First, let's consider the positive value of the cotangent, which is 1. We know that the angle whose cotangent is 1 is $$45^\circ$$. That is, $$\cot(45^\circ) = 1$$. This $$45^\circ$$ is our reference angle.

**step4** Determining the quadrant

Since $$\cot(\theta) = -1$$ (a negative value), the angle $$\theta$$ must lie in a quadrant where the cotangent function is negative. The cotangent function is negative in the second quadrant and the fourth quadrant.

**step5** Applying the range of the inverse cotangent function

The principal value range for the inverse cotangent function, $$\cot^{-1}(x)$$, is typically defined as $$(0^\circ, 180^\circ)$$. This means the angle $$\theta$$ must be in the first or second quadrant. Since the cotangent is negative, $$\theta$$ must be in the second quadrant to satisfy the principal value range.

**step6** Calculating the angle in the correct quadrant

To find the angle in the second quadrant with a reference angle of $$45^\circ$$, we subtract the reference angle from $$180^\circ$$.
So, $$\theta = 180^\circ - 45^\circ = 135^\circ$$.

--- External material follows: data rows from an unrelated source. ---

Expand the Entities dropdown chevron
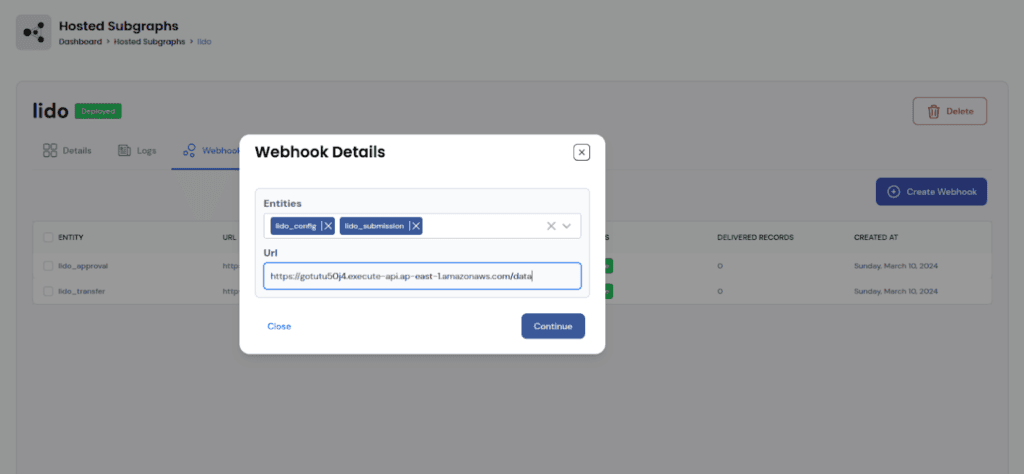click(x=567, y=226)
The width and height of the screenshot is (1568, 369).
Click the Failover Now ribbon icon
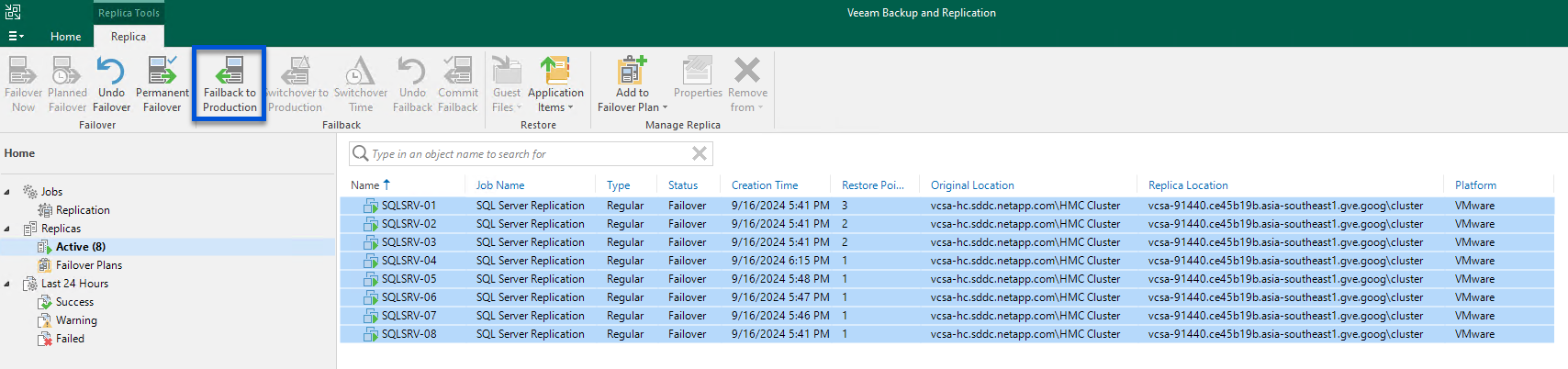(23, 72)
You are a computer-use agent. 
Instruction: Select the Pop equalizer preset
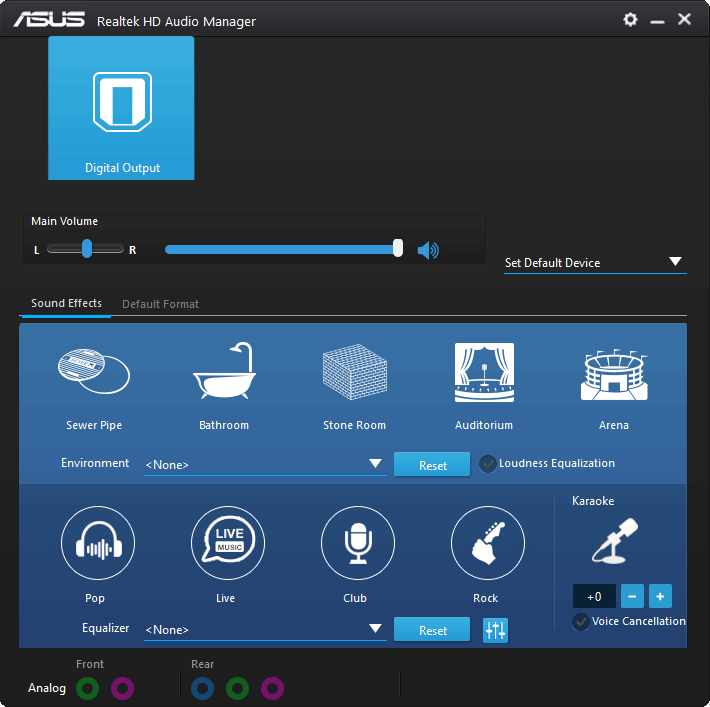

**step7** Verifying the solution

Let's check if $$\cot(135^\circ) = -1$$.
In the second quadrant, a $$135^\circ$$ angle has a cosine value of $$-\frac{\sqrt{2}}{2}$$ and a sine value of $$\frac{\sqrt{2}}{2}$$.
Therefore, $$\cot(135^\circ) = \frac{\cos(135^\circ)}{\sin(135^\circ)} = \frac{-\frac{\sqrt{2}}{2}}{\frac{\sqrt{2}}{2}} = -1$$.
This confirms that our angle is correct.